* What is asked *
[A] In the article on Venice's Oakwood district, how many people have been shot to death there since September?
[B] Pick up the article on Venice's Oakwood district after its last sentence and keep writing it.

* Given passage *
+ + + +
Venice’s Oakwood District: ‘Los Angeles at its Worst’

Venice’s Oakwood District: ‘Los Angeles at its Worst’

Los Angeles Sentinel; 1/27/1994; Deborah Hastings

Los Angeles Sentinel


Venice’s Oakwood District: ‘Los Angeles at its Worst’.

This is not the Venice you’ve heard about, where chain saw jugglers and bikini-clad Rollerbladers are just regular members of life’s passing parade.

This is a 1.1-square-mile war zone called Oakwood, a patch of Venice just steps from the world-famous boardwalk in which 11 people have been shot to death since September. And no one-not police, community groups or politicians-has any hope things will soon change.

Little attention has been paid to the fearsome turf war between Hispanic and black gangs in this druginfested warren of gentrified bungalows and federally subsidized apartment complexes.

Such deadly facts aren’t part of Venice’s reputation as one of Southern California’s biggest tourist meccas. To visitors, this is the land of sun, sand, celebrities and quirkiness. Two blocks from Oakwood’s western edge, for example, sits Schatzi On Main, Arnold Schwarzenegger’s trendy restaurant.

But daily life is out of control for many of the 9,500 residents in Oakwood, a dense melting pot of blacks, Hispanics, Asians and whites.

Frightened parents keep their children out of school. Residents don’t walk after dark. Community groups are trying to end the killing, but even they fight over what is best.
+ + + +
* Given entries *
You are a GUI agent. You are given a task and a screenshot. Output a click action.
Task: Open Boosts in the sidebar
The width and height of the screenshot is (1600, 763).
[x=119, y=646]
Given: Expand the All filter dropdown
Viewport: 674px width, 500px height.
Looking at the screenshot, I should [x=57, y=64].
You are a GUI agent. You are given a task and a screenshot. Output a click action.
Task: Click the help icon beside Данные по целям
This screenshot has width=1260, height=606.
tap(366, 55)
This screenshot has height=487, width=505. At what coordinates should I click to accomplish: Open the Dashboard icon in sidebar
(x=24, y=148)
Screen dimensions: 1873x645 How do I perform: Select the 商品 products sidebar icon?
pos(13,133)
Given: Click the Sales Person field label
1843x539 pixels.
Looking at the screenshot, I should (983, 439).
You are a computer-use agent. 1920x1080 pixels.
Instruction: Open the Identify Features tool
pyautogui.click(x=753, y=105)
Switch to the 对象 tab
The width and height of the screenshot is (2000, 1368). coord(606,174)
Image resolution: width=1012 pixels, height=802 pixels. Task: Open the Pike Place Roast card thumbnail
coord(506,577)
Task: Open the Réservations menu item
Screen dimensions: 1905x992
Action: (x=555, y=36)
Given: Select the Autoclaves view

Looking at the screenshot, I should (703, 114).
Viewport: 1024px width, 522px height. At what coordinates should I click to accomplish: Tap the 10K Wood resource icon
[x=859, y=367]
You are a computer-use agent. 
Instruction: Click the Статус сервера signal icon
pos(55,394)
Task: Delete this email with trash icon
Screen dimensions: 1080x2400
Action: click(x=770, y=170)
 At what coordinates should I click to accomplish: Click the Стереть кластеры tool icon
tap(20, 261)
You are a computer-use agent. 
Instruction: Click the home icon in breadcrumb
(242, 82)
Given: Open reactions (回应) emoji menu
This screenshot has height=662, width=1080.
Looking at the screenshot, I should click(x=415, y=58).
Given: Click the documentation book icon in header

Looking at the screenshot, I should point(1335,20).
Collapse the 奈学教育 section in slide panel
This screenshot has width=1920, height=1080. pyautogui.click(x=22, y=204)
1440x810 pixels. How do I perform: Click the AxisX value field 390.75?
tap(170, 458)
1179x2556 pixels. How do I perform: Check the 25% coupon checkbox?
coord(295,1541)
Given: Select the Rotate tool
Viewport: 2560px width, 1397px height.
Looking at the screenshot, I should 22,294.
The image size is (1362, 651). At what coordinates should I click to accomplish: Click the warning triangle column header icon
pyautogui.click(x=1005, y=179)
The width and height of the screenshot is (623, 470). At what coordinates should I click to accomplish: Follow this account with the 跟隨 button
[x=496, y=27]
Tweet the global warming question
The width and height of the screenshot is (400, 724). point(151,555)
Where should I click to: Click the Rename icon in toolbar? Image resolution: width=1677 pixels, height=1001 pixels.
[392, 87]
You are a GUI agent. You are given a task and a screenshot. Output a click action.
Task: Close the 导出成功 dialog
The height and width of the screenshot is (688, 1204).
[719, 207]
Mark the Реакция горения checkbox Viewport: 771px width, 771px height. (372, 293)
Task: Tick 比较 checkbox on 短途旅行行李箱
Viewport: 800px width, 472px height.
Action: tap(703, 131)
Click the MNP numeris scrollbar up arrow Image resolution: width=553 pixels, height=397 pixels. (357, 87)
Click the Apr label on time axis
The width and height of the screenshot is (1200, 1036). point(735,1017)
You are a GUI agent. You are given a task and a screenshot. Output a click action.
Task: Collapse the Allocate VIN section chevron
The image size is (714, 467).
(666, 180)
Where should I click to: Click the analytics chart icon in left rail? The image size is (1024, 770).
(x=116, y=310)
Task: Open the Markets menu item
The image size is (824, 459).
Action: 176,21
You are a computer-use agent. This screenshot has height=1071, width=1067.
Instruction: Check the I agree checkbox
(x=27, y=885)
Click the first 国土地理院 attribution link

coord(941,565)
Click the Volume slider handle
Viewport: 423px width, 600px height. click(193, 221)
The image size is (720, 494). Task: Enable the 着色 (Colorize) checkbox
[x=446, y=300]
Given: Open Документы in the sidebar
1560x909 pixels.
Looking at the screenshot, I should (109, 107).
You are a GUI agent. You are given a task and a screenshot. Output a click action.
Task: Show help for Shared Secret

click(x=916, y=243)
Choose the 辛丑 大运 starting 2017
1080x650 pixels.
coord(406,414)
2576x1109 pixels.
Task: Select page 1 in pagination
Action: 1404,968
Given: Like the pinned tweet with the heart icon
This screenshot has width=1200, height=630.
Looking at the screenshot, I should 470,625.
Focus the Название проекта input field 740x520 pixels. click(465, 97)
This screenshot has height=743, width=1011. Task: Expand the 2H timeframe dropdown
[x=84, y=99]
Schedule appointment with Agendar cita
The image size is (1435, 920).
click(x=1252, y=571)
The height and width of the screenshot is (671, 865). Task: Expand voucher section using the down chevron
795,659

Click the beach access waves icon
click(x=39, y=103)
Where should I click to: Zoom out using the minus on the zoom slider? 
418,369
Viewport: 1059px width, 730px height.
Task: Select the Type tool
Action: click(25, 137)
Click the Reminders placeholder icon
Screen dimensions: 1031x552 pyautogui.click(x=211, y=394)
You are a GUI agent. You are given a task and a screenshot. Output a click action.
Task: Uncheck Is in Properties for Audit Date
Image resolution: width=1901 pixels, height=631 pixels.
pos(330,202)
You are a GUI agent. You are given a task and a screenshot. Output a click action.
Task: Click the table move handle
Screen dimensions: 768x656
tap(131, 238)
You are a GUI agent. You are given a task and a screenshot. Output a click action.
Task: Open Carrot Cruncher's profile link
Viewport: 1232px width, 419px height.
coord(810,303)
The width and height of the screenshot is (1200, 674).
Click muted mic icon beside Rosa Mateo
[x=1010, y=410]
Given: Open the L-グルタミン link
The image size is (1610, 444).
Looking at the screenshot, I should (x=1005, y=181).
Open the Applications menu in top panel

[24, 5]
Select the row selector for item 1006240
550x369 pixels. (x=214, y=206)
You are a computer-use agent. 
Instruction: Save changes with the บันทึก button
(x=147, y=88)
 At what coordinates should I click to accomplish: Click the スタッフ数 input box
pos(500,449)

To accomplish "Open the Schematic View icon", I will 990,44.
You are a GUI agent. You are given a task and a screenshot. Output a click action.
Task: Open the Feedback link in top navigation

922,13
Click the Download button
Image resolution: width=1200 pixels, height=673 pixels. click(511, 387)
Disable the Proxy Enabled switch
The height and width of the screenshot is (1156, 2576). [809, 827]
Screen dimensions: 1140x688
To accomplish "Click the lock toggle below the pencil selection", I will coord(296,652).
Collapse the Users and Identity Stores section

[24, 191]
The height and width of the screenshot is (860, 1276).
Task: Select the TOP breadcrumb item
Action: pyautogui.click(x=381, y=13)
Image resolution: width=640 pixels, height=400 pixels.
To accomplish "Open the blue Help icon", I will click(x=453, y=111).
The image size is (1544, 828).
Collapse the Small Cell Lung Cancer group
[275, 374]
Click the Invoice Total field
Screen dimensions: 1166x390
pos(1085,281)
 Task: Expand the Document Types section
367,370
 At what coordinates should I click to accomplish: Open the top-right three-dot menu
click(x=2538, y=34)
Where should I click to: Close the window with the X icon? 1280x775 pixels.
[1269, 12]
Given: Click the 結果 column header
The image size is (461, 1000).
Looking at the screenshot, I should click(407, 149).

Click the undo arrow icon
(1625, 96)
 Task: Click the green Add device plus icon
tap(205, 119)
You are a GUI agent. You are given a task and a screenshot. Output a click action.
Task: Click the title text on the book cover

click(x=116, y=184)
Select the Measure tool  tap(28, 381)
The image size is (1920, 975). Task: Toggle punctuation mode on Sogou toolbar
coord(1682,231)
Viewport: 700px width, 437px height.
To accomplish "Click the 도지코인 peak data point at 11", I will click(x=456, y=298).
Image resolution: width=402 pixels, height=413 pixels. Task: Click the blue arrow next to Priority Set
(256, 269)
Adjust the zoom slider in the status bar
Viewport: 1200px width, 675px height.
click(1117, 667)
+ + + +
* Answers per task *
[A] 11 people.

[B]
Oakwood represents Los Angeles at its worst. Predominantly minority and long ignored by the powers that be, many believe the area is only now receiving grudging attention because newly arrived white homeowners are threatened.

“This is disastrous down here. It’s not a community you can live in,” says Melvyn Hayward Sr., 44, a black community activist who has lived in Oakwood since the 1950s. “The Mexicans don’t trust the blacks. The blacks don’t trust the Mexicans. The whites, they rule everything because they got all the money.”

In reality, the gang war rules the area.

In Oakwood alone last year, there were 13 gang-related homicides. In 1992, there were six gang-related murders in the entire 27-square-mile Pacific Division of the Los Angeles Police Department.

Since September, 45 shootings have been reported in the 12-block area, according to Sgt. Mario Munoz, who supervises the LAPD’s Oakwood Task Force.

It doesn’t help that there are almost as many rumors about the gang war as there are shootings, or that truce talks have fallen apart and many residents don’t trust police.

Part of the problem is Oakwood’s tortured racial history.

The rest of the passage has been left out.